1. Dig out around the affected area

2. leave massive dent in the surface for what seems like years

3. Maybe cover it with a few janky bits of wood and/or metal sheets that make a hideous clanking noise all day and night and have the same approximate surface friction as an ice rink so are pretty murderous to any 2-wheeled road user

4. Leave this solution to mature like a fine wine

5. I really mean single malt whiskey. You can leave it basically as long as you like

6. There is no step six.

bigbuppo · 4 days ago
Whoa, fancy. All we get are open pits with a few barricades around them until the news finally starts talking about the tree growing in the middle of the road.
andyjohnson0 · 4 days ago
Luxury! We used to dream of open pits. All we ever had were craters filled with broken glass and burning petrol. And surrounded by rabid alligators.
pstuart · 4 days ago
My understanding is the DOT gets pissy if locals fill in the pothole themselves, but I imagine that there's enough interested people to do vigilante road repair if they weren't subject to government harrassment.
reaperducer · 4 days ago
My understanding is the DOT gets pissy if locals fill in the pothole themselves

People in Chicago sometimes do this.

It's common enough that WGN Morning News parodied it by having its sports anchor go out and start filling potholes with giardiniera.

https://wgntv.com/video/pat-fills-potholes-with-giardiniera/...

pseudohadamard · 3 days ago
Pick it up and drop it on the road outside a local politician's house, there'll be a repair crew there fixing it the next day.
danesparza · 4 days ago
"Vigilante Road Repair" - cool band name - I call it!
idiotsecant · 4 days ago
nobody leaves a dent in the surface on purpose, the problem is that whatever caused the pothole is almost certainly still causing it to sink under the surface. A patch doesn't fix the problem, it just makes it less bad.
SoftTalker · 4 days ago
Yep. Step 0 in the above list is "build a road with insufficient subsurface/foundation preparation and drainage"
ultrarunner · 4 days ago
The local obscenely named utility company dug in our road a few years ago, necessitating a large patch. They proceeded to drive through their patch as they left. The tire dents & ridges are still there years later. You're right, of course, but I think you may be overestimating the concern patch crews give to their craft.
deepsun · 4 days ago
Less bad is ok.
duncangh · 4 days ago
I like Atlanta’s solution even better: after becoming egregious enough sloppily bolt down a much too tall metal plate over the pothole and those that have proliferated nearby. Cross fingers and hope they won’t coalesce as a sink hole and as with everything else: “Go Dawgs”
taggart · 3 days ago
My wife told me once a pothole on her daily commute through Oakland got big enough that a homeless person took up residence in it.

Entries provided »

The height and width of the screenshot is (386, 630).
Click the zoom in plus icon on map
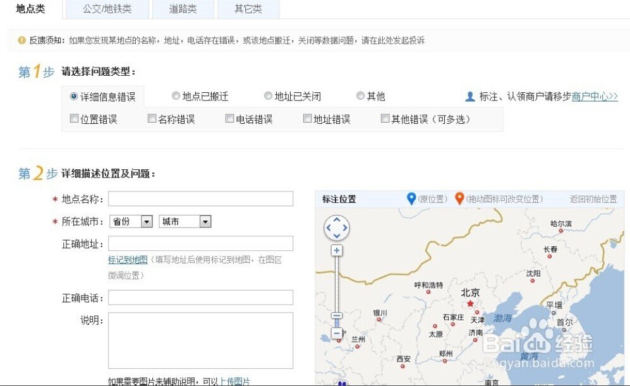336,250
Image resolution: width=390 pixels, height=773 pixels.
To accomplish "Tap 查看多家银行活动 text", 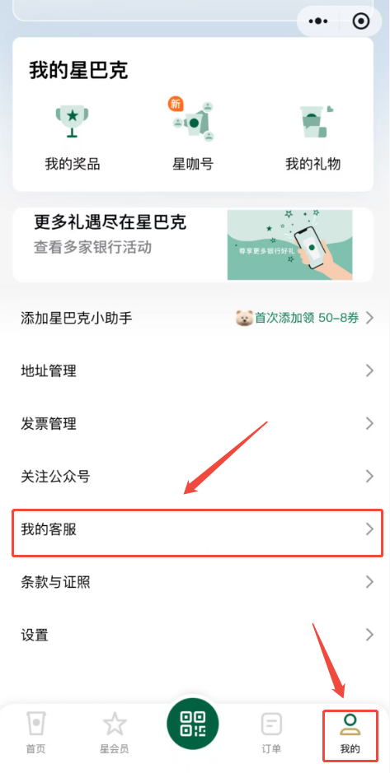I will [93, 247].
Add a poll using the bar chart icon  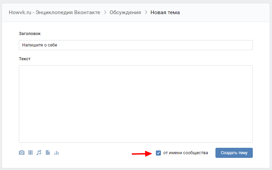[56, 153]
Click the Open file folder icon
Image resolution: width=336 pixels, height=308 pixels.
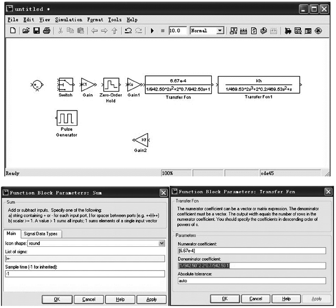point(26,31)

Instructions to follow » In the pothole discussion, what did the WGN Morning News sports anchor use to fill potholes?

Complete answer » Giardiniera.